● Text provided:
KO: Because I never looked like a supermodel, I never fell into that. But because I didn’t fall into it, it gave me a real fast lesson on that pressure, and I wouldn’t wish that upon anyone. It is a miserable existence. Like all these women in Hollywood, people don’t realize that they work out like six hours a day with a personal trainer and have a chef. They can pay for all of that stuff, and that’s why they look like that. And I’m scared of surgery, I’ve never had any. Oh! I had my tonsils out. I mean, there’s maintenance, but I’m still not ready for it yet.
SK: Do you consider yourself a feminist?
KO: I am the dictionary definition of feminist in that I believe women are equal to men. People sometimes use the word for different meanings and it is important to understand that feminism at its core is really is just believing that everyone is equal and should have the same rights. We are all beautiful women, we are still in the fight for equal pay, and we don’t need to fight each other. That’s why I call myself a girl’s girl. If women didn’t rule the world, they wouldn’t have the expression, “Behind every man is a great woman.”
SK: You’ve been on the cover of beauty magazines. Is that surreal for you? Does it conflict with how you feel?
KO: No. I think it’s an honor. I know my idea of beauty isn’t what most people’s is, and the fact that I’m getting the opportunity to show my beauty and work with incredible photographers that actually take me out of my comfort zone and allow me to see myself through their work in a different way — it’s a real honor.
SK: What empowers you today, and how do you stay centered amid everything that goes on in Hollywood?

● Data section:
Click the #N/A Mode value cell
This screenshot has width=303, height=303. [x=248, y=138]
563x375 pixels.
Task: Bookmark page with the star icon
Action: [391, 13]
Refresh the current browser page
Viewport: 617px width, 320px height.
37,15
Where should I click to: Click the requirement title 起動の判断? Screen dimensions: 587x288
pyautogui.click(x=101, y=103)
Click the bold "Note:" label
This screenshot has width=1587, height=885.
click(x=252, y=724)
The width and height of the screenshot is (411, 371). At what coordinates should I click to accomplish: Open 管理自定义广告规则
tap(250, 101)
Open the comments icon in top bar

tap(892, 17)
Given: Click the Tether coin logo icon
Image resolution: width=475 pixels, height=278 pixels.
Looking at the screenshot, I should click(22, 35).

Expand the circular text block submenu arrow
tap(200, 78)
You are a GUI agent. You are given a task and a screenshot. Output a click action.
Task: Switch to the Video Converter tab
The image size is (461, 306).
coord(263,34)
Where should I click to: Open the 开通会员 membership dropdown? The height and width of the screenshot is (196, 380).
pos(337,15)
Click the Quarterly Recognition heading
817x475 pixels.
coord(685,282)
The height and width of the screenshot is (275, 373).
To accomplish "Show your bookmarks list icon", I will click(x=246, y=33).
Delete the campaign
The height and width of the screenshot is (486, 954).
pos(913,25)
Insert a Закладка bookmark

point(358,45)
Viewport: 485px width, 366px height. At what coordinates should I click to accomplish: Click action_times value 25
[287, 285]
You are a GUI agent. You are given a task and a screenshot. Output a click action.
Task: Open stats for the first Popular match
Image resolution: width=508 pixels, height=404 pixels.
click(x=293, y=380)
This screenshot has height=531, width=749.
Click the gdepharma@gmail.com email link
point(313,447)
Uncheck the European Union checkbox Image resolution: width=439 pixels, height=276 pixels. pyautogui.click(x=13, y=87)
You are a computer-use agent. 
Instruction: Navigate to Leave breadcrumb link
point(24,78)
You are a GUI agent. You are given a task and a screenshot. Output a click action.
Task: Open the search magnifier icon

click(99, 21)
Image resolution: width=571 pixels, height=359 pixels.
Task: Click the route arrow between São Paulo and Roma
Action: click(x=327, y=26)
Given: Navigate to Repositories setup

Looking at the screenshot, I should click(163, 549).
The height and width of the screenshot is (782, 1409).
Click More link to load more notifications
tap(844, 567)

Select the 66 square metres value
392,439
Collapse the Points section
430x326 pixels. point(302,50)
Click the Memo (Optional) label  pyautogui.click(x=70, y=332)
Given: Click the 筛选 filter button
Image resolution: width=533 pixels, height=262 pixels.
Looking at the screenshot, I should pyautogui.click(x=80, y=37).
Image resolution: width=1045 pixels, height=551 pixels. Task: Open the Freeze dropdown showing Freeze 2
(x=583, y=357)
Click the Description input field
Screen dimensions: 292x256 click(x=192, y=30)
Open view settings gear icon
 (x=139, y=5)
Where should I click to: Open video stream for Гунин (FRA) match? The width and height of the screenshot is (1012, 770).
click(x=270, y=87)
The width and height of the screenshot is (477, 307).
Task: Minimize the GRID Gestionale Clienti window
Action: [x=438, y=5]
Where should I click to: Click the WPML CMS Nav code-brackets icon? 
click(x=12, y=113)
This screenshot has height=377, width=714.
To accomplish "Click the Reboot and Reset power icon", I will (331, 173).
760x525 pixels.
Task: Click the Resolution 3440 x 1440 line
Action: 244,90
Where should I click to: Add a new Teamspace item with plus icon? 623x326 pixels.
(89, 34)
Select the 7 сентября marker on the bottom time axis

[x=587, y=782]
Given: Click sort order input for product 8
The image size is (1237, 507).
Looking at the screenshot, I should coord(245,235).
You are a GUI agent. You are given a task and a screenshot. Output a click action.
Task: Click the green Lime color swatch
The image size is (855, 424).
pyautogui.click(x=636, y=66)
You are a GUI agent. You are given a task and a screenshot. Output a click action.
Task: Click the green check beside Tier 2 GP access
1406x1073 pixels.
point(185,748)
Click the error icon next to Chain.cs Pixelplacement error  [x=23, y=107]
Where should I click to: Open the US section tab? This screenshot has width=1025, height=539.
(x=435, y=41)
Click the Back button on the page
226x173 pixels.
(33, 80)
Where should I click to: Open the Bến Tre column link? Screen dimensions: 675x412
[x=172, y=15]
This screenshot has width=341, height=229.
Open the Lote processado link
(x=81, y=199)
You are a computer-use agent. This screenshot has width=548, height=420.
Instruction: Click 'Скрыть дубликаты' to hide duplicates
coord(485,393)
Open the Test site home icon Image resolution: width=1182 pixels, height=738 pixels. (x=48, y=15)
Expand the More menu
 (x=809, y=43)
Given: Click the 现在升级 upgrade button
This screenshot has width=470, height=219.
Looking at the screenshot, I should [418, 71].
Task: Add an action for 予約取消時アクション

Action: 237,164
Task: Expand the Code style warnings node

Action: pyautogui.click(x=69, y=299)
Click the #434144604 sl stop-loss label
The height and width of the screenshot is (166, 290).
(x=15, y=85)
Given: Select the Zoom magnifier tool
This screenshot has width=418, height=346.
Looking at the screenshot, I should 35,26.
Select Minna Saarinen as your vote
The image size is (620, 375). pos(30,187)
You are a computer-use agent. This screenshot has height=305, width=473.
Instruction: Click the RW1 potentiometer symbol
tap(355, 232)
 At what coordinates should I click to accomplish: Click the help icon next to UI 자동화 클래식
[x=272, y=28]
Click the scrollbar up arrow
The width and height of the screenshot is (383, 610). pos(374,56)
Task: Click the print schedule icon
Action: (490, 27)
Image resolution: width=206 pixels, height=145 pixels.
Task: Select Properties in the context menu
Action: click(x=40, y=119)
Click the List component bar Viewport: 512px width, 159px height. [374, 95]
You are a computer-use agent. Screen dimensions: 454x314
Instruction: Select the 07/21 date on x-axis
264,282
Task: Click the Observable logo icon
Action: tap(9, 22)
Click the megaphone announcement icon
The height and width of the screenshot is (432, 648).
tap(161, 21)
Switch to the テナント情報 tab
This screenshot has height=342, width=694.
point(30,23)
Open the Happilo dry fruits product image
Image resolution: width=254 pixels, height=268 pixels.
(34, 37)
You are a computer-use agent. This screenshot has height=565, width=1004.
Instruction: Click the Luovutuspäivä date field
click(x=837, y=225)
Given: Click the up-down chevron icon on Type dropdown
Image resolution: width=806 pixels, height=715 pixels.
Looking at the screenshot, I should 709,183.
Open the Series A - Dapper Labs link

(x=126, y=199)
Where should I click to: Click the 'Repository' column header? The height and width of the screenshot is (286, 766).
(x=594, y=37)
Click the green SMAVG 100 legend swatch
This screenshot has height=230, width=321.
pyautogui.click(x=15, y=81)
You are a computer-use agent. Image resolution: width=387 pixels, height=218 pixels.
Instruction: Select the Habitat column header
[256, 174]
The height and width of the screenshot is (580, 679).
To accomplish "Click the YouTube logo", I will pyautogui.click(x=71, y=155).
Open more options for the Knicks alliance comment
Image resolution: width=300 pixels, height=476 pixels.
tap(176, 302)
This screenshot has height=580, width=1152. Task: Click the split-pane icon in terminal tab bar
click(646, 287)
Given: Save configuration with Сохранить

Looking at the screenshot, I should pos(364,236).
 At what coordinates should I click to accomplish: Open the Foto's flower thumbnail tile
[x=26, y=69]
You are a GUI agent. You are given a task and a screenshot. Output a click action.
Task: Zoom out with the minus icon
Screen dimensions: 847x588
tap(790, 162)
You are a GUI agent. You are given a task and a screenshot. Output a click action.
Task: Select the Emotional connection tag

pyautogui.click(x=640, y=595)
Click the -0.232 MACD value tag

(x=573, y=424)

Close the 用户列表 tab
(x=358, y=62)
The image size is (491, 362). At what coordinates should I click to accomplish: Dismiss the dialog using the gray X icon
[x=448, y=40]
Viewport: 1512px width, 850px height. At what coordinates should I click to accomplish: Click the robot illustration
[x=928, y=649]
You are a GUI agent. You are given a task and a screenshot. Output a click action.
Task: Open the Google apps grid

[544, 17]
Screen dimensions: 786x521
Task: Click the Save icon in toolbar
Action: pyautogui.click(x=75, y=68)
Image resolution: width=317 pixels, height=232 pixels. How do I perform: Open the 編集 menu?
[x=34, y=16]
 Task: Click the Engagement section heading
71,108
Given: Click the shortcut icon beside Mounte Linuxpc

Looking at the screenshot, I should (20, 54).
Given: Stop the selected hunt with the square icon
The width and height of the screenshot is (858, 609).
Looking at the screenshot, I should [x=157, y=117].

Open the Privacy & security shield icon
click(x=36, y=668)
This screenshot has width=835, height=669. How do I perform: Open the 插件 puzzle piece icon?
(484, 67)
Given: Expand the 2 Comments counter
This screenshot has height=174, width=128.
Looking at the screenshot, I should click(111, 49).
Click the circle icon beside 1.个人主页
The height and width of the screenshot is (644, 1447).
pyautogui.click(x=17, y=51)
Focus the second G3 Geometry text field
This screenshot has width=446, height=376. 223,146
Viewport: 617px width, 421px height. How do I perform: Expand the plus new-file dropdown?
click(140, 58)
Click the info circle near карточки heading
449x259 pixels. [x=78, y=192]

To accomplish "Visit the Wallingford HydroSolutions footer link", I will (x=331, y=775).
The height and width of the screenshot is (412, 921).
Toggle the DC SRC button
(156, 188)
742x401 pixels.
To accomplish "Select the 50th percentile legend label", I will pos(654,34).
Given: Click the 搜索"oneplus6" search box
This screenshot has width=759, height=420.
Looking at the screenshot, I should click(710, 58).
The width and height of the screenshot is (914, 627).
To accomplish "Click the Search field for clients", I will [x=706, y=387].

● Tasks to carry out:
• a. In the interview, what does KO call herself?
• b. Return the passage of the interview from "KO: Because I" to "for it yet.", copied word for word.

● Solutions for each task:
• a. A girl's girl.

• b.
KO: Because I never looked like a supermodel, I never fell into that. But because I didn’t fall into it, it gave me a real fast lesson on that pressure, and I wouldn’t wish that upon anyone. It is a miserable existence. Like all these women in Hollywood, people don’t realize that they work out like six hours a day with a personal trainer and have a chef. They can pay for all of that stuff, and that’s why they look like that. And I’m scared of surgery, I’ve never had any. Oh! I had my tonsils out. I mean, there’s maintenance, but I’m still not ready for it yet.